Re: [RFC PATCH v1 0/7] Block/XFS: Support alternative mirror device retry

From: Bob Liu
Date: Sat Dec 08 2018 - 09:50:38 EST

On 11/28/18 3:45 PM, Christoph Hellwig wrote:
> On Wed, Nov 28, 2018 at 04:33:03PM +1100, Dave Chinner wrote:
>> - how does propagation through stacked layers work?
> The only way it works is by each layering driving it. Thus my
> recommendation above bilding on your earlier one to use an index
> that is filled by the driver at I/O completion time.
> E.g.
> bio_init: bi_leg = -1
> raid1: submit bio to lower driver
> raid 1 completion: set bi_leg to 0 or 1
> Now if we want to allow stacking we need to save/restore bi_leg
> before submitting to the underlying device. Which is possible,
> but quite a bit of work in the drivers.

I found it's still very challenge while writing the code.
save/restore bi_leg may not enough because the drivers don't know how to do fs-metadata verify.

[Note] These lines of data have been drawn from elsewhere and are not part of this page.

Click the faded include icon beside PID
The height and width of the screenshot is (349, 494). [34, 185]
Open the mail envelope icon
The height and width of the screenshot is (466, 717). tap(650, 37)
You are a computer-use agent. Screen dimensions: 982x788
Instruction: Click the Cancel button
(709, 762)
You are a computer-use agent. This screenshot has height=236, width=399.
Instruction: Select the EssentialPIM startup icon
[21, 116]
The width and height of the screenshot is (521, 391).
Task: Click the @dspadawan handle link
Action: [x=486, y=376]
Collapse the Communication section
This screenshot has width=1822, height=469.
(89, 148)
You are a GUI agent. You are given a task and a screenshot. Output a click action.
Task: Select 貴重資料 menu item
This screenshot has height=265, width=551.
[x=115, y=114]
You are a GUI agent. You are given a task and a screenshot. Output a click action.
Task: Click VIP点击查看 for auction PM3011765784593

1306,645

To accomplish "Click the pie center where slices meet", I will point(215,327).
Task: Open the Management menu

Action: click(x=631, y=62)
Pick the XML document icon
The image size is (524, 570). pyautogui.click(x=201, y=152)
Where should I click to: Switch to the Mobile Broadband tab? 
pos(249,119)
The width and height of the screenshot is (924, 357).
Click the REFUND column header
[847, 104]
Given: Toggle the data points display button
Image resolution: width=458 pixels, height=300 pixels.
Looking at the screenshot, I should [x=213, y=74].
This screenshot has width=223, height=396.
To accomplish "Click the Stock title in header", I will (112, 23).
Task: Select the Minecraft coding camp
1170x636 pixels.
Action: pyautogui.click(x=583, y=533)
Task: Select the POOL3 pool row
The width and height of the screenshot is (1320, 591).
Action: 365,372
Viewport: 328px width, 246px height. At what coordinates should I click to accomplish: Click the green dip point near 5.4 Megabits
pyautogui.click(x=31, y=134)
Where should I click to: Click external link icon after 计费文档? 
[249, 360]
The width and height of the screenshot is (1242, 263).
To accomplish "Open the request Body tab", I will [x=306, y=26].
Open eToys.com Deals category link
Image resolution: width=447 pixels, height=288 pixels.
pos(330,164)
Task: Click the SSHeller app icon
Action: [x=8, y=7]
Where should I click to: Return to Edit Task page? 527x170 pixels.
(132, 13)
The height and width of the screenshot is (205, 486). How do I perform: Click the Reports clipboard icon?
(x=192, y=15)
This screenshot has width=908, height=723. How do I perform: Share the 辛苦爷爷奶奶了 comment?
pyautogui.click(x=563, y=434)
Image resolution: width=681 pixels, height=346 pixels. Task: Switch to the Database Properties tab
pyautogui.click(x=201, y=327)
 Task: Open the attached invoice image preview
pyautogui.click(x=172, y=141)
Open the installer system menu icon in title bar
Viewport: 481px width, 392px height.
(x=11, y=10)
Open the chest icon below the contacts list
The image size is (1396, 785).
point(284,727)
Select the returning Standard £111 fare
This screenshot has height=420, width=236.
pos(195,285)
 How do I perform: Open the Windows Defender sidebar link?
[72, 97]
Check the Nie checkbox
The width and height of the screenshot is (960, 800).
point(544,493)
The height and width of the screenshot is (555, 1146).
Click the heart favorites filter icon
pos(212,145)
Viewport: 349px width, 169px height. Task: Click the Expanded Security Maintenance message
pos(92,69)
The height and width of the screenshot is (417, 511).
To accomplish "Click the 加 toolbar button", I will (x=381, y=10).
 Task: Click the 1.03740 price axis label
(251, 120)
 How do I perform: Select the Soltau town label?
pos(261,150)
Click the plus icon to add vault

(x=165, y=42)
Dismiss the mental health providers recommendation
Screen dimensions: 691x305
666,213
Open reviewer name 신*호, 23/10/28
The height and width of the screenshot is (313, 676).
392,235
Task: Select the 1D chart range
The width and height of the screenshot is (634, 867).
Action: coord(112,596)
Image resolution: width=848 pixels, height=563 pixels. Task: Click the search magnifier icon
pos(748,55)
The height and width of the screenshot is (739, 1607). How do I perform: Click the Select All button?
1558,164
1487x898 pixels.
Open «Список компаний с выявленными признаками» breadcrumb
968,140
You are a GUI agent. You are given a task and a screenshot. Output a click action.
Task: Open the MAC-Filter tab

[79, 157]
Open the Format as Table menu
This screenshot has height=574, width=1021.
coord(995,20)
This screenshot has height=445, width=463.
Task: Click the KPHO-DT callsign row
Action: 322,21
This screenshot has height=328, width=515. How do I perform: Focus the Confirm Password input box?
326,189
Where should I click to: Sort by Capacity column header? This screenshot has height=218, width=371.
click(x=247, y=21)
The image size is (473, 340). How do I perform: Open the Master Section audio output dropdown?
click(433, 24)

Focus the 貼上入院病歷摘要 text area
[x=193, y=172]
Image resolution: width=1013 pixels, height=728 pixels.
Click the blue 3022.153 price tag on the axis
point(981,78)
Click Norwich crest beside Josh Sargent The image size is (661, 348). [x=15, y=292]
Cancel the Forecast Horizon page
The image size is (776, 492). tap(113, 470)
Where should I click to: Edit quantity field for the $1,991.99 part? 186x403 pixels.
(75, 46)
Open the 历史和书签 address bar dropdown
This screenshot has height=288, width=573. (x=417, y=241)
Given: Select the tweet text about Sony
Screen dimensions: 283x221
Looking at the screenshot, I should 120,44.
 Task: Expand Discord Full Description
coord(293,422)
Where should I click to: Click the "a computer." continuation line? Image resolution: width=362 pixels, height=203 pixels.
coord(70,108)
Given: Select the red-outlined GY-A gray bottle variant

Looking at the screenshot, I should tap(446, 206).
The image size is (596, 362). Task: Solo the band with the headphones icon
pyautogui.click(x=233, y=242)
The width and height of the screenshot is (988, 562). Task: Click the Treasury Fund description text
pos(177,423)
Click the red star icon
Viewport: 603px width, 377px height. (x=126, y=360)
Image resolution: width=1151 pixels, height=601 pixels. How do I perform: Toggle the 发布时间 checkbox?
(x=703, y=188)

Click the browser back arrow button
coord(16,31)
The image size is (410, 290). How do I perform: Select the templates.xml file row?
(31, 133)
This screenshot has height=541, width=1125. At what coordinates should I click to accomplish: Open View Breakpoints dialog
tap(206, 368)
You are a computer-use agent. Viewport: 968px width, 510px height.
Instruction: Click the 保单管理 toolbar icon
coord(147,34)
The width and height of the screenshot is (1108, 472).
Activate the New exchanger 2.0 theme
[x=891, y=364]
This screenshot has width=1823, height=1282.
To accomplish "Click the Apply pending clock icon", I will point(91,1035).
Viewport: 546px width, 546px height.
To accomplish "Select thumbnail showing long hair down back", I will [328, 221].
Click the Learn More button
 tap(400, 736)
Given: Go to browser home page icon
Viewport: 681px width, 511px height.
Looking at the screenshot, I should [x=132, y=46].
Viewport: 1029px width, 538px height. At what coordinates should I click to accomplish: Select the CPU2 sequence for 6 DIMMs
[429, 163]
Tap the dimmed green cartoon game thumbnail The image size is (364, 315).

E.g two layer raid1 stacking

fs: md0(copies:2)
/ \
layer1/raid1 md1(copies:2) md2(copies:2)
/ \ / \
layer2/raid1 dev0 dev1 dev2 dev3

Assume dev2 is corrupted
=> md2: don't know how to do fs-metadata verify.
=> md0: fs verify fail, retry md1(preserve md2).
Then md2 will never be retried even dev3 may also has the right copy.
Unless the upper layer device(md0) can know the amount of copy is 4 instead of 2?
And need a way to handle the mapping.
Did I miss something? Thanks!


>> - is it generic/abstract enough to be able to work with
>> RAID5/6 to trigger verification/recovery from the parity
>> information in the stripe?
> If we get the non -1 bi_leg for paritity raid this is an inidicator
> that parity rebuild needs to happen. For multi-parity setups we could
> also use different levels there.